Packing your bags for Aruba?

Wondering what traditions might grace your journey?

The culture of Aruba is a mesmerizing mix rooted in Arawak indigenous practices and flavored by colonial influences.

This culture bursts to life in a myriad of ways, from art and music to food and festivals.

Have you heard about the charm of the Aruban language?

Dutch holds the official language title, yet most Arubans speak Papiamento—a fascinating Creole blend of Spanish, Portuguese, Dutch, and African tongues.

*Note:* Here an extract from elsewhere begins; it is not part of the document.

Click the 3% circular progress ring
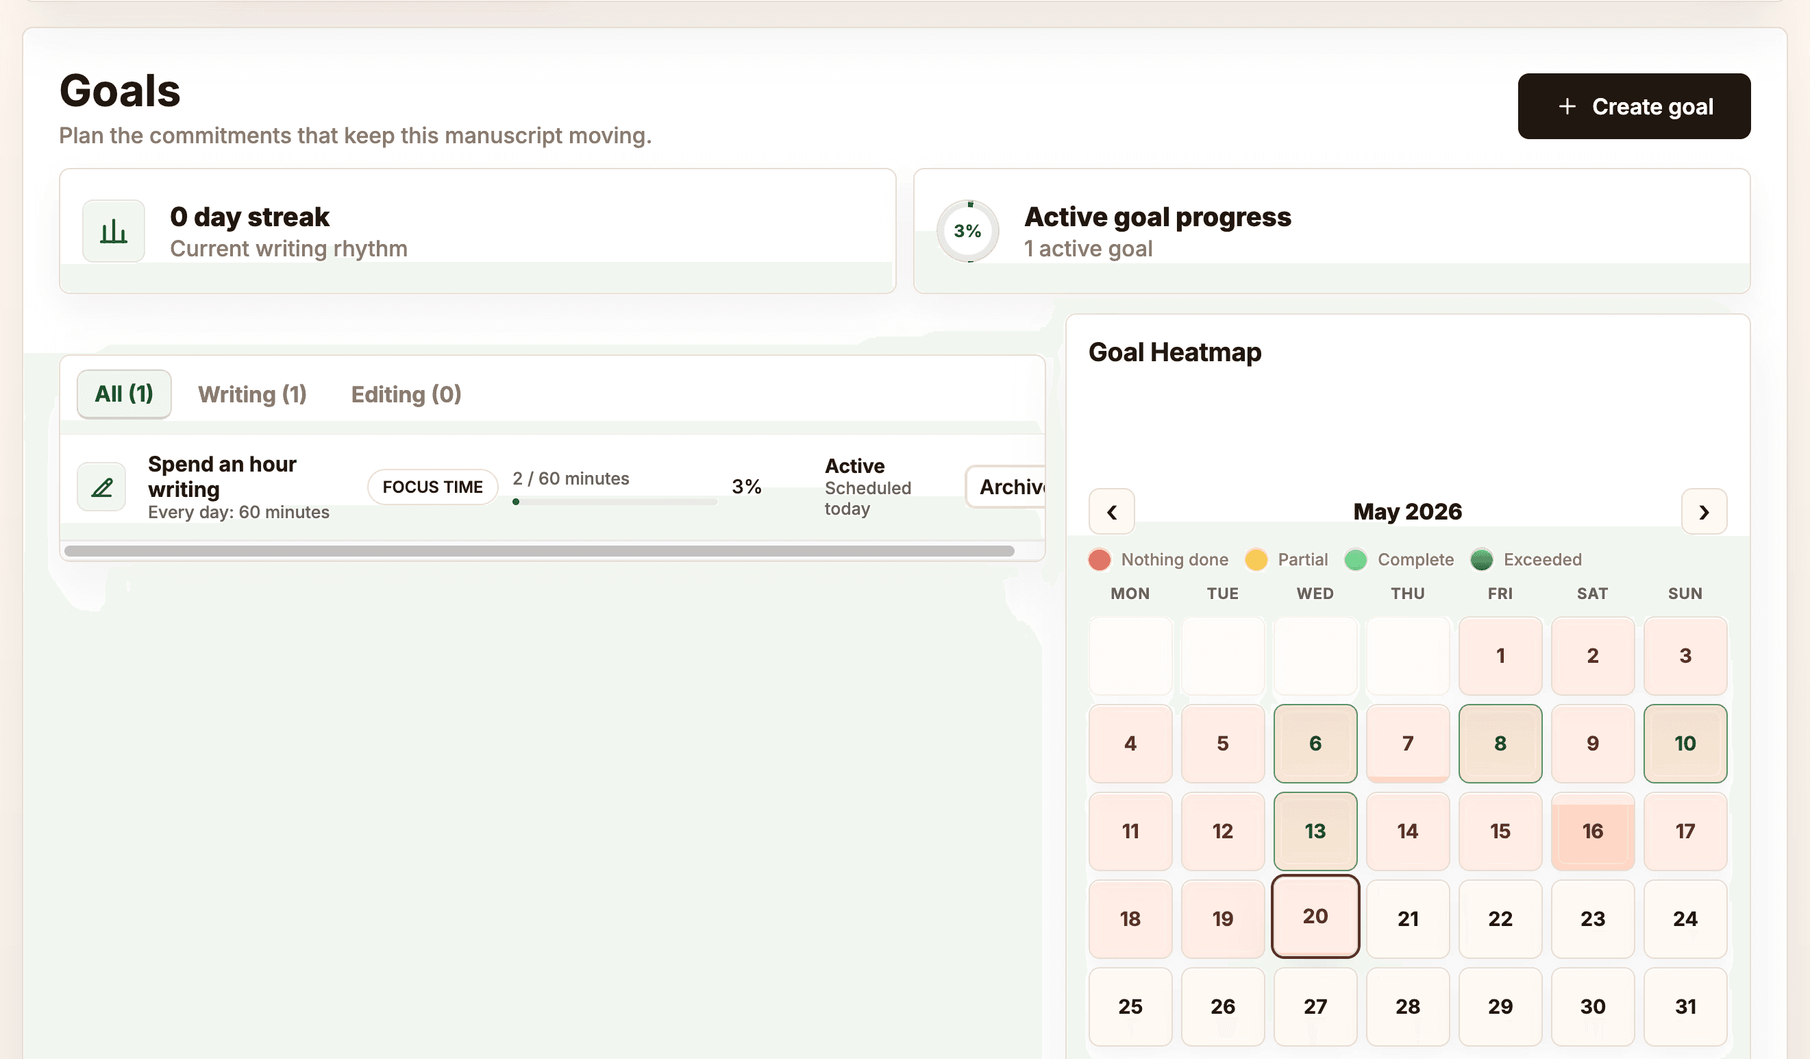This screenshot has width=1810, height=1059. (x=967, y=231)
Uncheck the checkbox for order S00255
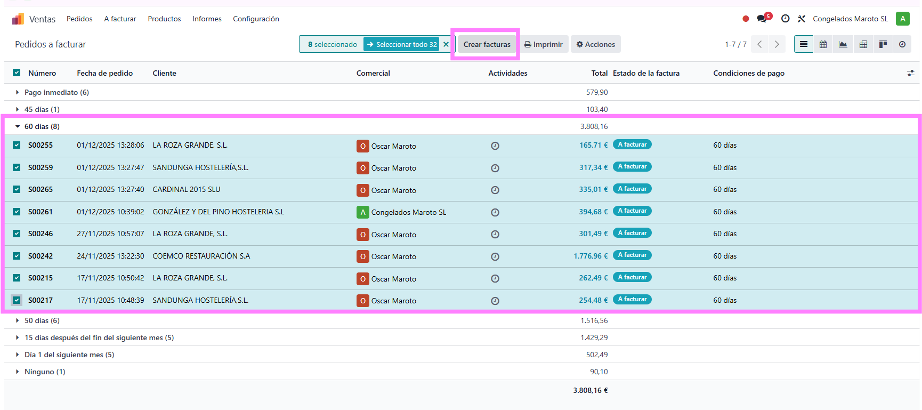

It fills the air on this vibrant island, serving as a dynamic bridge to the locals and their culture.

Don’t forget about the fine print of Aruban customs and etiquette.

A cheek-kiss greeting, dressing appropriately outside beach areas, and a strong Catholic faith all make up the unique traditions in Aruba.

In this article, we’ll dive into the heart of these traditions.

Key Takeaways

  • Aruba’s culture is a unique blend of influences from the Arawak natives, Spanish missionaries, and Dutch colonizers.
  • Papiamento is the most commonly spoken language in Aruba.
  • Aruban customs and etiquette are important to observe while visiting the island.
Table of Contents

Traditions in Aruba: Language


When you visit Aruba, you’ll quickly notice that the official languages are Dutch and Papiamento.

Papiamento is a Creole language combining Portuguese, Spanish, Dutch, and African elements.

It’s a unique and beautiful language that embodies the friendliness for which the local population is known.

Even though Papiamento and Dutch are the official languages, most Arubans speak at least four languages, including English and Spanish.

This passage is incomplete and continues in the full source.